_Dataset extract_
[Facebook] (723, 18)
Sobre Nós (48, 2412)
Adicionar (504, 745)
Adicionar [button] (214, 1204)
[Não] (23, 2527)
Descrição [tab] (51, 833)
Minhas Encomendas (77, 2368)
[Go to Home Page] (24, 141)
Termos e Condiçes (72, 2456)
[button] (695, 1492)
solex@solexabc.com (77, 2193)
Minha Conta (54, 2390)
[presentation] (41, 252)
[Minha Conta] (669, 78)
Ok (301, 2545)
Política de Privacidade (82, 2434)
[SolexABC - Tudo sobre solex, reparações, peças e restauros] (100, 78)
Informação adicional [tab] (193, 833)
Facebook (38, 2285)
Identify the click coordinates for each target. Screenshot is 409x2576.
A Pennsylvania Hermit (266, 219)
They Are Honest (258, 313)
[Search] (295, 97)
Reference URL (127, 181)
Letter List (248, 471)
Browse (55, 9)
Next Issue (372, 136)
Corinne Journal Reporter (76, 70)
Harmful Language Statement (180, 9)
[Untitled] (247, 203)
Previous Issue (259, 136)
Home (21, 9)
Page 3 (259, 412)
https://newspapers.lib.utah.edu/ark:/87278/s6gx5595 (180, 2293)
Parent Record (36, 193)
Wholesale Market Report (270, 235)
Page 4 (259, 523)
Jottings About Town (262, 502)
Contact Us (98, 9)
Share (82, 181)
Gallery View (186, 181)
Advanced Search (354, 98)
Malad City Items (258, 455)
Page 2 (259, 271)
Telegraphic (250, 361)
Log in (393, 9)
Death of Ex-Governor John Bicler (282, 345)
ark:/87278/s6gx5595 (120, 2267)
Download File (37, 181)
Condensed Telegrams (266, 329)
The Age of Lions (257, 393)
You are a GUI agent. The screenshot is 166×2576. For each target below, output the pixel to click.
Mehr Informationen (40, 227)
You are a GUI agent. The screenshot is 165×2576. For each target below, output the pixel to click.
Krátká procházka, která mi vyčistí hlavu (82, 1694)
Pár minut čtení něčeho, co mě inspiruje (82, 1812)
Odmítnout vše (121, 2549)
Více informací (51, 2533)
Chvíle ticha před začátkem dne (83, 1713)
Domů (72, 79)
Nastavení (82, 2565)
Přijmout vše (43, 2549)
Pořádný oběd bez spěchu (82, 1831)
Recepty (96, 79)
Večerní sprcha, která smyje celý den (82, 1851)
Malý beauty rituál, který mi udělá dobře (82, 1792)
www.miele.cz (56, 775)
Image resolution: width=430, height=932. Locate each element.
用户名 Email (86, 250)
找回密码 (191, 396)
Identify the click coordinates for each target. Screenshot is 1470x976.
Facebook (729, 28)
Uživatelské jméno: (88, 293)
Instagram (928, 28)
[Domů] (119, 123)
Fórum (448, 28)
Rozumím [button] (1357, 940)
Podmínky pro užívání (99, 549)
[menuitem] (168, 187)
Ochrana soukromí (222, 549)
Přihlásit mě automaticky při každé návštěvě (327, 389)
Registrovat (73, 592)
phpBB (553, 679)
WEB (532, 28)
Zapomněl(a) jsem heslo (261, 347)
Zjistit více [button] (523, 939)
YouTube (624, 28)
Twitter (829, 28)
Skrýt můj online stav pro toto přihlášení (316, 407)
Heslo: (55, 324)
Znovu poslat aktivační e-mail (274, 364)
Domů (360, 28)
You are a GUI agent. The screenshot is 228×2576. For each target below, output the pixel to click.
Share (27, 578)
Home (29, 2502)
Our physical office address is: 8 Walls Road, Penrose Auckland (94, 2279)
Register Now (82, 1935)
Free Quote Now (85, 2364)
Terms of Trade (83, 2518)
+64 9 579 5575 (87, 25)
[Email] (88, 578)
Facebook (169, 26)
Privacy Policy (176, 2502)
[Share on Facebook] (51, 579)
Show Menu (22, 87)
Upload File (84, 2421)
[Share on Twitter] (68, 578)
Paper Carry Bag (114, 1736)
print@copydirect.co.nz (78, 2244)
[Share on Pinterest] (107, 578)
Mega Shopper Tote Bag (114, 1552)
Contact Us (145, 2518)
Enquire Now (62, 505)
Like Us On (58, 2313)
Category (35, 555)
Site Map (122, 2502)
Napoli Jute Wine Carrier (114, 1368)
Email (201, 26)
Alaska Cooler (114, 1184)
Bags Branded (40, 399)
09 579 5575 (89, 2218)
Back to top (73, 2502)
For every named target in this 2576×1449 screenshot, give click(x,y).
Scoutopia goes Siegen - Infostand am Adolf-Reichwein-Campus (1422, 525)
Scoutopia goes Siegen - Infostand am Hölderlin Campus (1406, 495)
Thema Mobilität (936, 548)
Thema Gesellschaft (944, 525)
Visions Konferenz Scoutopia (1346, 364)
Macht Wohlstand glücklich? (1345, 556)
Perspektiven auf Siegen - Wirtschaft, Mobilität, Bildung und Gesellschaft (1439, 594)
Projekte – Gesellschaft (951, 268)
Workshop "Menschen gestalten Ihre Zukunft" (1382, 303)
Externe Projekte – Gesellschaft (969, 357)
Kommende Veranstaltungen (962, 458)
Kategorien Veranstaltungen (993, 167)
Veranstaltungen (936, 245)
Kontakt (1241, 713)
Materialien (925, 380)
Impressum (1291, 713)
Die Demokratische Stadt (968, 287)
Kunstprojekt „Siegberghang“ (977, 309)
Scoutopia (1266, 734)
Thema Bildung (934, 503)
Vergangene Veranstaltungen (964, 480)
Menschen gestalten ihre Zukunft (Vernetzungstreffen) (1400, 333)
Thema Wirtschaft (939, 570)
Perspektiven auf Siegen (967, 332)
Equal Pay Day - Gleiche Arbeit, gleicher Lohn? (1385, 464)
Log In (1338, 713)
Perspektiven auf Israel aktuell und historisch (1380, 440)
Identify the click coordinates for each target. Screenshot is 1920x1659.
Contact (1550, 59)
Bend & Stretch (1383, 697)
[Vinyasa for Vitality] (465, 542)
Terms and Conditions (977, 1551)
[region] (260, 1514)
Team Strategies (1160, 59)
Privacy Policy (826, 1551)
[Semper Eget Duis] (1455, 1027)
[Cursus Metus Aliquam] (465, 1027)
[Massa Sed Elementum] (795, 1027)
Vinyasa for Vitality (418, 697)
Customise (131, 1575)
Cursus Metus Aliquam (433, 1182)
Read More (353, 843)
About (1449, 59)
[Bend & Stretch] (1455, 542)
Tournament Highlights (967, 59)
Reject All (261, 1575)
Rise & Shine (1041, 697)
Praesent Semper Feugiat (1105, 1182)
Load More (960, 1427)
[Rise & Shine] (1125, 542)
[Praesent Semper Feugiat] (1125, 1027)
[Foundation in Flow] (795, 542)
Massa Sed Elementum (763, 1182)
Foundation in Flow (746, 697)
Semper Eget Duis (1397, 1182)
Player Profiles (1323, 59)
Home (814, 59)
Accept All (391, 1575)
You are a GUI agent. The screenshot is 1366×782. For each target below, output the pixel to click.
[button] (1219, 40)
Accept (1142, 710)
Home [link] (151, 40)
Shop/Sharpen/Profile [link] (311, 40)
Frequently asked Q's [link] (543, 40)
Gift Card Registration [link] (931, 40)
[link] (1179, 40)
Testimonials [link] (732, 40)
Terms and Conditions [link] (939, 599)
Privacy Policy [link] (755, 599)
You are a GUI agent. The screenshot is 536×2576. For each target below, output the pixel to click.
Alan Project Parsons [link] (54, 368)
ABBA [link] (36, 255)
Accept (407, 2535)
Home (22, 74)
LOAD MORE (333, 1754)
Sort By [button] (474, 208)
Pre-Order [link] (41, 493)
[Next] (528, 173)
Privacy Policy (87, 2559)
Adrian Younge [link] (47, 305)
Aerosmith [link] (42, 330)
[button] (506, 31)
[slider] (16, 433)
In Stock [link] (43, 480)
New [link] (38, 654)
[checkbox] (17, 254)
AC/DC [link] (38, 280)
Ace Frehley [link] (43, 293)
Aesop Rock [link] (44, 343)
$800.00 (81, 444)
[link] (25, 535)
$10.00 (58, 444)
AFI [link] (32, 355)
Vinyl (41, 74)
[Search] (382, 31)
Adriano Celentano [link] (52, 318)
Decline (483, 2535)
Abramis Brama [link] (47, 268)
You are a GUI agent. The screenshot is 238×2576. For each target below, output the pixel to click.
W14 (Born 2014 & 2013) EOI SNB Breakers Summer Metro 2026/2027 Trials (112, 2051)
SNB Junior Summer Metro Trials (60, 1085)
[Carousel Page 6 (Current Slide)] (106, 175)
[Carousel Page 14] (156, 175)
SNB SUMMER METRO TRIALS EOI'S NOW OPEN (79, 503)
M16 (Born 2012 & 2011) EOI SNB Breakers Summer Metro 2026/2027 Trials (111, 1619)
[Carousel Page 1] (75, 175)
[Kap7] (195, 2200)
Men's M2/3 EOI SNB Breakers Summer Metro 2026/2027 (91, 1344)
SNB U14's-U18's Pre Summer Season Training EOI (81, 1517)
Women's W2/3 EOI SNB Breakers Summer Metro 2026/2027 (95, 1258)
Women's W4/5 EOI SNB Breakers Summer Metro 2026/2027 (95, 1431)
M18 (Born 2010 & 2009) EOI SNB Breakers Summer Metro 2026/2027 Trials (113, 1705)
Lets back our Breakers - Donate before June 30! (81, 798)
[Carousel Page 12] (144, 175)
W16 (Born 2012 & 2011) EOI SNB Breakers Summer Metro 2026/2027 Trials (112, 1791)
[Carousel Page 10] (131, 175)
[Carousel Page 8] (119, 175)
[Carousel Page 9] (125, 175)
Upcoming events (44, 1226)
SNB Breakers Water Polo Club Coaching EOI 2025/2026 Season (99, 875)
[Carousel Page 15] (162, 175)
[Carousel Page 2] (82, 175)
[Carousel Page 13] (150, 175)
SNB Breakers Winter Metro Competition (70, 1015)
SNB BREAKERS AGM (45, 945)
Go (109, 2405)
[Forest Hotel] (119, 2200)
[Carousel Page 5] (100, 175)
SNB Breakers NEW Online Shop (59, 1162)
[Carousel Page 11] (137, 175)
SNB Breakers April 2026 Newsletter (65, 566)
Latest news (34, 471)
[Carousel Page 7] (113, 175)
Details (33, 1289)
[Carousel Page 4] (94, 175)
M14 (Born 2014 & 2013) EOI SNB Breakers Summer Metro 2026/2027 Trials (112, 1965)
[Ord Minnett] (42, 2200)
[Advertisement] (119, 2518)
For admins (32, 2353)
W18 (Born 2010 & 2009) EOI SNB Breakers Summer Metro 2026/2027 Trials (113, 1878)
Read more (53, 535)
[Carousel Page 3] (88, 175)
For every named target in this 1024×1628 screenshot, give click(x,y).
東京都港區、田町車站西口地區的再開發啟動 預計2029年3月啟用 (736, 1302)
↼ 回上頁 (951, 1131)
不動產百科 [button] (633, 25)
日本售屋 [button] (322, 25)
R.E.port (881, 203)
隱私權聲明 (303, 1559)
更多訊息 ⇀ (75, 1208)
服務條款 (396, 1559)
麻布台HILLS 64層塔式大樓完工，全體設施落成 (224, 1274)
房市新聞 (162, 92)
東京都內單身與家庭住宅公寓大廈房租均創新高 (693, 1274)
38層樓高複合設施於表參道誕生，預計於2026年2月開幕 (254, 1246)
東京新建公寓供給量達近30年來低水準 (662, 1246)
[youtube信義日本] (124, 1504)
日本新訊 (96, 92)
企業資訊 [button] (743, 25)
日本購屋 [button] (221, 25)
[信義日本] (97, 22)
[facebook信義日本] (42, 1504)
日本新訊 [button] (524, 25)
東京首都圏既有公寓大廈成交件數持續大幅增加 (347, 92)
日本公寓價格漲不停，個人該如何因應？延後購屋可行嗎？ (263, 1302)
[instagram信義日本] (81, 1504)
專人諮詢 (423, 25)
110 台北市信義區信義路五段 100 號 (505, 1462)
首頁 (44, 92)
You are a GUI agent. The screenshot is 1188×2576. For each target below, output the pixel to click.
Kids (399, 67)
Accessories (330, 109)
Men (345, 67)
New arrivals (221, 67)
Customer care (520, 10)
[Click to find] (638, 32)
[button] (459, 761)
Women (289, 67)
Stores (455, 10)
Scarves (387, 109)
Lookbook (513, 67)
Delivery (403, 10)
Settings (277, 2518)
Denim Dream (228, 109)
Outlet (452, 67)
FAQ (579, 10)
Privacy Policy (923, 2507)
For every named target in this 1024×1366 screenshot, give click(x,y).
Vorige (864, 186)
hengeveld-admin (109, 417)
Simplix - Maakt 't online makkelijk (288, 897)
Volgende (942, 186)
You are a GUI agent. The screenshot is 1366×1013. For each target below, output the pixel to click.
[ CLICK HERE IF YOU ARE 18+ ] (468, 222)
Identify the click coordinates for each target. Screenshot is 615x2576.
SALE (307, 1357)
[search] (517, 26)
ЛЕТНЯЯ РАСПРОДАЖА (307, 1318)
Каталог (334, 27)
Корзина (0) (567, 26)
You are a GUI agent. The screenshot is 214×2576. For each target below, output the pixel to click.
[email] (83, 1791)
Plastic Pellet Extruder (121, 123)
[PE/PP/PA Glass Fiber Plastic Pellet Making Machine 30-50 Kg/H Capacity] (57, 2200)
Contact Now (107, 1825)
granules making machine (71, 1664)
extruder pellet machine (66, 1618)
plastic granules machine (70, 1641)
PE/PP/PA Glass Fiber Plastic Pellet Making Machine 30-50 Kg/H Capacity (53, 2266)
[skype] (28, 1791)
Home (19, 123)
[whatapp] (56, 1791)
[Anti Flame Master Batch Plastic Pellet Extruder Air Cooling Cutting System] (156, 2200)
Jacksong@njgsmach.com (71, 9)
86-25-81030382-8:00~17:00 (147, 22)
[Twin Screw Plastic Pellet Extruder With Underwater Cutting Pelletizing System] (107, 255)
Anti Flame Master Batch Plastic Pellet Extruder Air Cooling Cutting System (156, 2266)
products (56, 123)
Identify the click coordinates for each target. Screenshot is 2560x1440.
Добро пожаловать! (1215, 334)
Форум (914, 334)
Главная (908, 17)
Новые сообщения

_What you need to do_
Copy the listing from the line with "找回密码 (191, 396)" to the line with "Site Map (122, 2502)", reproducing each line unchanged.

_Response to this task_
找回密码 (191, 396)
Identify the click coordinates for each target. Screenshot is 1470x976.
Facebook (729, 28)
Uživatelské jméno: (88, 293)
Instagram (928, 28)
[Domů] (119, 123)
Fórum (448, 28)
Rozumím [button] (1357, 940)
Podmínky pro užívání (99, 549)
[menuitem] (168, 187)
Ochrana soukromí (222, 549)
Přihlásit mě automaticky při každé návštěvě (327, 389)
Registrovat (73, 592)
phpBB (553, 679)
WEB (532, 28)
Zapomněl(a) jsem heslo (261, 347)
Zjistit více [button] (523, 939)
YouTube (624, 28)
Twitter (829, 28)
Skrýt můj online stav pro toto přihlášení (316, 407)
Heslo: (55, 324)
Znovu poslat aktivační e-mail (274, 364)
Domů (360, 28)
You are a GUI agent. The screenshot is 228×2576. For each target below, output the pixel to click.
Share (27, 578)
Home (29, 2502)
Our physical office address is: 8 Walls Road, Penrose Auckland (94, 2279)
Register Now (82, 1935)
Free Quote Now (85, 2364)
Terms of Trade (83, 2518)
+64 9 579 5575 (87, 25)
[Email] (88, 578)
Facebook (169, 26)
Privacy Policy (176, 2502)
[Share on Facebook] (51, 579)
Show Menu (22, 87)
Upload File (84, 2421)
[Share on Twitter] (68, 578)
Paper Carry Bag (114, 1736)
print@copydirect.co.nz (78, 2244)
[Share on Pinterest] (107, 578)
Mega Shopper Tote Bag (114, 1552)
Contact Us (145, 2518)
Enquire Now (62, 505)
Like Us On (58, 2313)
Category (35, 555)
Site Map (122, 2502)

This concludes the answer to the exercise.